## TASK OBJECTIVE:
Starting at the line that contains "The image size is (804, 746)." and ending at the line that contains "point(592,424)", output those lines of the records below as a numbered list, leaving out any blank lines.

## TASK INPUT:
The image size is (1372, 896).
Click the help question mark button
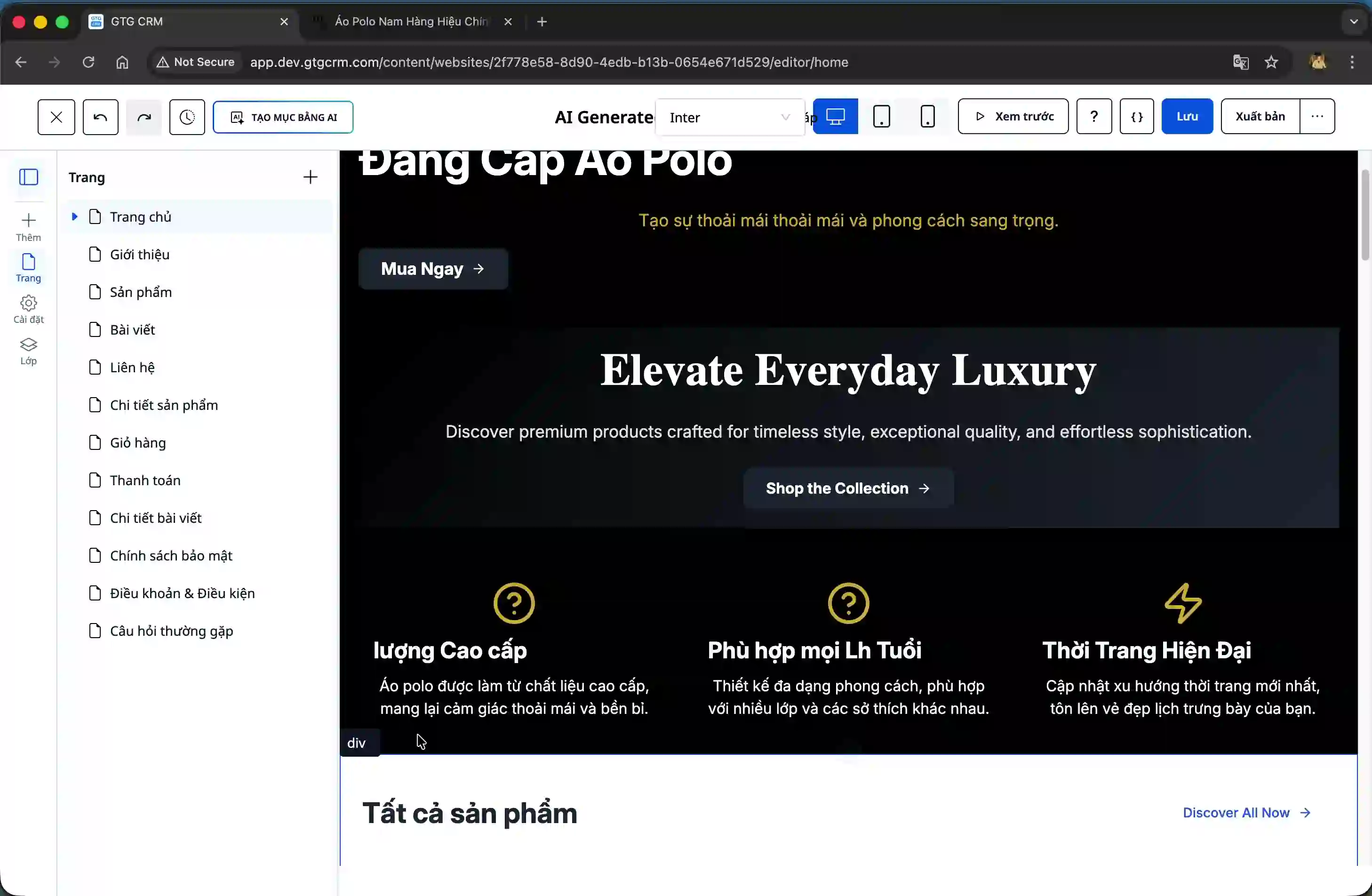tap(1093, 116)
---
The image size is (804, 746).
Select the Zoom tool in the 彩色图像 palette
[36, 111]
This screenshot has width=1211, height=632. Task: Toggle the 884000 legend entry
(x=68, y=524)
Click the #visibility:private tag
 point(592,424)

## TASK RESPONSE:
1. The image size is (804, 746).
2. Select the Zoom tool in the 彩色图像 palette
3. [36, 111]
4. This screenshot has width=1211, height=632. Task: Toggle the 884000 legend entry
5. (x=68, y=524)
6. Click the #visibility:private tag
7.  point(592,424)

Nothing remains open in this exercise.